#### Data extracts ####
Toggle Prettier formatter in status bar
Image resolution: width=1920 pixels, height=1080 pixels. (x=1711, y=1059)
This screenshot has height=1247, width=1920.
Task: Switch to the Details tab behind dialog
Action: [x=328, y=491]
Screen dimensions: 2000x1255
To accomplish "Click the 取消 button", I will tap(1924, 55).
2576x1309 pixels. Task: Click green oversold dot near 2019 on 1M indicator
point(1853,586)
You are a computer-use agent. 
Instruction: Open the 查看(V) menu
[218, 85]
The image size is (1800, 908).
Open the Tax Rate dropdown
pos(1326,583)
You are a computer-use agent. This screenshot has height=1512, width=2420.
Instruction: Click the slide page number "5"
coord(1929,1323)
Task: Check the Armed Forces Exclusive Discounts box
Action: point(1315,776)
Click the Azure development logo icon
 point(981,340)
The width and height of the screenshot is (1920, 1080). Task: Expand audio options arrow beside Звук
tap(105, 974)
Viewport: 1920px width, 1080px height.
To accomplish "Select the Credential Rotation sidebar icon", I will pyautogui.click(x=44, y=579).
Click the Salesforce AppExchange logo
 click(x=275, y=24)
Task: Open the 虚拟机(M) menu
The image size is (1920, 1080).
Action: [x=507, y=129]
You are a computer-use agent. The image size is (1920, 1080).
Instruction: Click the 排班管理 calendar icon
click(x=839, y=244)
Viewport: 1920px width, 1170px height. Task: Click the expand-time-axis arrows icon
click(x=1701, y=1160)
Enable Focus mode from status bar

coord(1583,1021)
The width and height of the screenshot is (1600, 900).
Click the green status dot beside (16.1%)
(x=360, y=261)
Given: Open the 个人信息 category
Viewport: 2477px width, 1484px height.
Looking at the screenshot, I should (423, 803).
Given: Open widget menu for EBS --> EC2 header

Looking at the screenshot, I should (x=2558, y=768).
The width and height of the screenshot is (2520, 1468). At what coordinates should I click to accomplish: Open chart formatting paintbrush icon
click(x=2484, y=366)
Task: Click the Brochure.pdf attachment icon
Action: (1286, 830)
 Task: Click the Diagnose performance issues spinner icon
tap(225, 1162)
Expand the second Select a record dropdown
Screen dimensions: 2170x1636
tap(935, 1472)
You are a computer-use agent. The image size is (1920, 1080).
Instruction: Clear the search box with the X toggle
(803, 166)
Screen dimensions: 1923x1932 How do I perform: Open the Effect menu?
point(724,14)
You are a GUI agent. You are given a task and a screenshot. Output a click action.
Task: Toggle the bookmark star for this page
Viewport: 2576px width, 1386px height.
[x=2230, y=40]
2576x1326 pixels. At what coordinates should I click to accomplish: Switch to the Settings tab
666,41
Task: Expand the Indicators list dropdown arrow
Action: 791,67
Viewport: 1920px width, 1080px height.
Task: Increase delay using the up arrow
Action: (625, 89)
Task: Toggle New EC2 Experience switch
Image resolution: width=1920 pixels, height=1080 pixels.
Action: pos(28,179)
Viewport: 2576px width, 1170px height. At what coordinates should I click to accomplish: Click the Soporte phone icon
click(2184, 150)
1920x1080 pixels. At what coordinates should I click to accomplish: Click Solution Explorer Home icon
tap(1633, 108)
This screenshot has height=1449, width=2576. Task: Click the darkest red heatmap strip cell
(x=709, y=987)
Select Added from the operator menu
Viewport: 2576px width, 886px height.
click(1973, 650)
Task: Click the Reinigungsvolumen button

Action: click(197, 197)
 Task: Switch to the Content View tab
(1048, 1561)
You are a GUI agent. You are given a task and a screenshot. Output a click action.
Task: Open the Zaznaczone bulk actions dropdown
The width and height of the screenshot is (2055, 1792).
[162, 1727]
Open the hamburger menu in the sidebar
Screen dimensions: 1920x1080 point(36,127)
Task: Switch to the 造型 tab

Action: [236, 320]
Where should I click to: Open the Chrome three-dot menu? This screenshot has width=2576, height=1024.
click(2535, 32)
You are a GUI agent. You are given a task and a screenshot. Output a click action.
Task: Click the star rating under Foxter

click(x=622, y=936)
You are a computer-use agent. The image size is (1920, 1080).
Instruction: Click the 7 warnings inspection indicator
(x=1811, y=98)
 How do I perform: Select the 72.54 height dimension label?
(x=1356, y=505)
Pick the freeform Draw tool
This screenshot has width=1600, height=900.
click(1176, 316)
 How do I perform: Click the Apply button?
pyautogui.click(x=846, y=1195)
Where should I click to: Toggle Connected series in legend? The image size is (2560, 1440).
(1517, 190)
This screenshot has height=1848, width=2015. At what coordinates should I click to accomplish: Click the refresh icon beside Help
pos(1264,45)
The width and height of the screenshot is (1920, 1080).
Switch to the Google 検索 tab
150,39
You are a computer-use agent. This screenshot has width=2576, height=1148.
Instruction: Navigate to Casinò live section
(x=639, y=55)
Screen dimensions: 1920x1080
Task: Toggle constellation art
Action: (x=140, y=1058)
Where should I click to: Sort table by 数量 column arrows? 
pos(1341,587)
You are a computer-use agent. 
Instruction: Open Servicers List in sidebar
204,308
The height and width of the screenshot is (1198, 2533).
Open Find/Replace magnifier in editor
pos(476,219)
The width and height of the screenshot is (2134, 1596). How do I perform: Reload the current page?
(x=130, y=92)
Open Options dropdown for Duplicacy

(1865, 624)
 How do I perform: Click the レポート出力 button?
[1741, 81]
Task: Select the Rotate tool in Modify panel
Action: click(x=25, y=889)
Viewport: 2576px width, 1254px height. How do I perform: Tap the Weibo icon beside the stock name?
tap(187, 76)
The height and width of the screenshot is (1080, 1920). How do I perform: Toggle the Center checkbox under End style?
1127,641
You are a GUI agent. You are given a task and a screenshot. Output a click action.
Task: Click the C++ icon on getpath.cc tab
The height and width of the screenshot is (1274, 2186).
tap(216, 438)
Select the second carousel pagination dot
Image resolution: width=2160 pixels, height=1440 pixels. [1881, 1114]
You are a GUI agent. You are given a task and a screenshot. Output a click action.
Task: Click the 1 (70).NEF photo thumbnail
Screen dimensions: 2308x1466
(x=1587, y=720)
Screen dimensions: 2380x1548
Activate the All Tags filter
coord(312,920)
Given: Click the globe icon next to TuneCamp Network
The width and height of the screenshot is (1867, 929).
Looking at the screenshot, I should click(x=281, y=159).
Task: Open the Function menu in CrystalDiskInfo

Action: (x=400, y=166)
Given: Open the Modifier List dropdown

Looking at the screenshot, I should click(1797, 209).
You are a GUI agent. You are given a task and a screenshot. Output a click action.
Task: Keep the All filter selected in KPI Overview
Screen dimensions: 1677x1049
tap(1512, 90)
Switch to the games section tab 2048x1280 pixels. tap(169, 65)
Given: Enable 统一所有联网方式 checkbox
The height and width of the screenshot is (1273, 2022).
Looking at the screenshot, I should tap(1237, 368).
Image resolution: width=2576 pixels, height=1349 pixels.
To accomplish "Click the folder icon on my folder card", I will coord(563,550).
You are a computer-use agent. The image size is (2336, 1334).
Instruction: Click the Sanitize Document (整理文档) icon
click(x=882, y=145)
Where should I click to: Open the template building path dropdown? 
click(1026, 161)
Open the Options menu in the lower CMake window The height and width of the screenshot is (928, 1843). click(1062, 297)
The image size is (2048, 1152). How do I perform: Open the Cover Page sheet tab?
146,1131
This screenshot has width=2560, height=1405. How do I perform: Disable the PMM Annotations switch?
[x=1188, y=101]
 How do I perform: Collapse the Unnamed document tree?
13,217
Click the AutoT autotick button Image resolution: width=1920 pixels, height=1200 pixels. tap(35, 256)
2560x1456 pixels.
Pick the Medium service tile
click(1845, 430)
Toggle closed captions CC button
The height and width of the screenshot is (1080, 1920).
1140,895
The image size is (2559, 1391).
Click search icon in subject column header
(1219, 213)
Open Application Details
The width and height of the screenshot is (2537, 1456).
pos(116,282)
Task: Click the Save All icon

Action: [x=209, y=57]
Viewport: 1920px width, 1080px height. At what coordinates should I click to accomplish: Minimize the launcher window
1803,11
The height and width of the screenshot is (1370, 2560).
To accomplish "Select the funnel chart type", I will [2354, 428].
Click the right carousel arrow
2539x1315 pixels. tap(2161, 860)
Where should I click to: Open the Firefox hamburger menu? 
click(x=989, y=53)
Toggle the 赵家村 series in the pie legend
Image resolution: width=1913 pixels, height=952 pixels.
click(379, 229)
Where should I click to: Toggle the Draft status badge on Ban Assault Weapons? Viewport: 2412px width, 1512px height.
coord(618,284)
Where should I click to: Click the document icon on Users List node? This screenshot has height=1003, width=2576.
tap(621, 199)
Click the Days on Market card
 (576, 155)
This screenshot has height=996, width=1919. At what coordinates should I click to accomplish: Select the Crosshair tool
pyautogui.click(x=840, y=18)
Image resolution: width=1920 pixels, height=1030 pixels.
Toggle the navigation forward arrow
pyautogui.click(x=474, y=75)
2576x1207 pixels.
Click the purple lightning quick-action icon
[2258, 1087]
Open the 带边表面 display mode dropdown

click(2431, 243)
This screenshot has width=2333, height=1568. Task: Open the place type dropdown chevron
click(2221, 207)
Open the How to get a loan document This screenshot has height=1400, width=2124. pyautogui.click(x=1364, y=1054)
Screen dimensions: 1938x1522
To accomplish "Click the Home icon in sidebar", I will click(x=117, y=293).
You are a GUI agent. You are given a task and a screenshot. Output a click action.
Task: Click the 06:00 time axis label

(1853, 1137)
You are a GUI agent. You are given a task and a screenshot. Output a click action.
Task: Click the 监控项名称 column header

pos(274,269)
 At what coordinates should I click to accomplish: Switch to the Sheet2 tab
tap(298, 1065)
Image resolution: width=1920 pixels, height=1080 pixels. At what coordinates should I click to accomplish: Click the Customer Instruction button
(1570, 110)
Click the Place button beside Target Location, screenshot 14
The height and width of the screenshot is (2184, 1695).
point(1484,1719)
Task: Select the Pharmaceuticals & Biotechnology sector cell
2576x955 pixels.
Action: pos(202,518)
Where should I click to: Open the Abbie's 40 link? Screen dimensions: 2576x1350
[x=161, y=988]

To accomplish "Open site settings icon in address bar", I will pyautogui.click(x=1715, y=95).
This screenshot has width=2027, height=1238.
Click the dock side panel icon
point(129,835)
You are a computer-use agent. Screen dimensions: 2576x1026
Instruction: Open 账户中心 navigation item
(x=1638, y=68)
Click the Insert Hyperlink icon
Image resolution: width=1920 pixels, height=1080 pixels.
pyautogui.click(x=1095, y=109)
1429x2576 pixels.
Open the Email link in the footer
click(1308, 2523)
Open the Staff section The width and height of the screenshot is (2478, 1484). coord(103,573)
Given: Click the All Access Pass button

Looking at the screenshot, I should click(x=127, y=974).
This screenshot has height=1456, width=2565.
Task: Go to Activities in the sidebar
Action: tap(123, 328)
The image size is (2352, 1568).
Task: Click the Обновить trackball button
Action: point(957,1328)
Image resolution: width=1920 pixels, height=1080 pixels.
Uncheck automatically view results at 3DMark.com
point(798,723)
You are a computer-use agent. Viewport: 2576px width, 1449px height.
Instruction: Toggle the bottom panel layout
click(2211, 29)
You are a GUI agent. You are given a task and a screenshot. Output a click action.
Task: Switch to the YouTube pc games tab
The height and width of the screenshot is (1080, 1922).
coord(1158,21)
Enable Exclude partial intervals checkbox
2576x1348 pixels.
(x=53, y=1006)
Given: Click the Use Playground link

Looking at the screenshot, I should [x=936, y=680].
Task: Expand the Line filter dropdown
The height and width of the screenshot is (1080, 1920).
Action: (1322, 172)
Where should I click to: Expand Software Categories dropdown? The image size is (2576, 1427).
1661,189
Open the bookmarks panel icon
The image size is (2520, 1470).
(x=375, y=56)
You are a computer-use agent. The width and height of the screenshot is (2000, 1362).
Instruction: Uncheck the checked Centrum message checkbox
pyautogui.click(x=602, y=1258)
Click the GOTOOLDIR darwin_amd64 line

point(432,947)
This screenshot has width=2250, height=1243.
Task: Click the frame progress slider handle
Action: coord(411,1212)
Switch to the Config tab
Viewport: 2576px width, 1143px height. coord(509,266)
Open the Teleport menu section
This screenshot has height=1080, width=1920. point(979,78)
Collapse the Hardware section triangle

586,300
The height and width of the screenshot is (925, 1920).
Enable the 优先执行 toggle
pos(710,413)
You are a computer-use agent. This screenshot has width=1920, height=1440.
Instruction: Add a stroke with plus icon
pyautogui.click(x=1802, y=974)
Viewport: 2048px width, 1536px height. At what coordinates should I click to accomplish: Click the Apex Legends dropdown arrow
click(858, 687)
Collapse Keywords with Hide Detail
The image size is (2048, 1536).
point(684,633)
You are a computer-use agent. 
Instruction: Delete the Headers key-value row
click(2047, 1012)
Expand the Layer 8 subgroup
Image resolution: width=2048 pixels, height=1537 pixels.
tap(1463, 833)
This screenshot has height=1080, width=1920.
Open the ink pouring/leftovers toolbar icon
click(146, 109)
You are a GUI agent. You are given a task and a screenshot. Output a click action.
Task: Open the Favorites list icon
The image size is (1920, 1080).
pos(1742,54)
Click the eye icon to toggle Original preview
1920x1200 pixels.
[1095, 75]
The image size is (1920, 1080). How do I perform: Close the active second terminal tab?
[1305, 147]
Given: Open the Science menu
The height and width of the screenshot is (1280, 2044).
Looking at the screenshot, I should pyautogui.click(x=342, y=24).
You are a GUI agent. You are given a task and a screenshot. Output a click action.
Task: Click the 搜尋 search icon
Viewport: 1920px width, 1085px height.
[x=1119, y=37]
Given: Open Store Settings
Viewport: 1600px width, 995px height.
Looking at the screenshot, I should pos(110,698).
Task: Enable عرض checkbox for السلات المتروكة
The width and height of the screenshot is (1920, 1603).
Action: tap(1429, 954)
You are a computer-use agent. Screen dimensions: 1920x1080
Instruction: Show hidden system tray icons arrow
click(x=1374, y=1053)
####
Task statement: Lines holding the word "games" in the entries above are the ones to pull out. Copy them all.

Solved exercise:
Switch to the games section tab 2048x1280 pixels. tap(169, 65)
Task: Switch to the YouTube pc games tab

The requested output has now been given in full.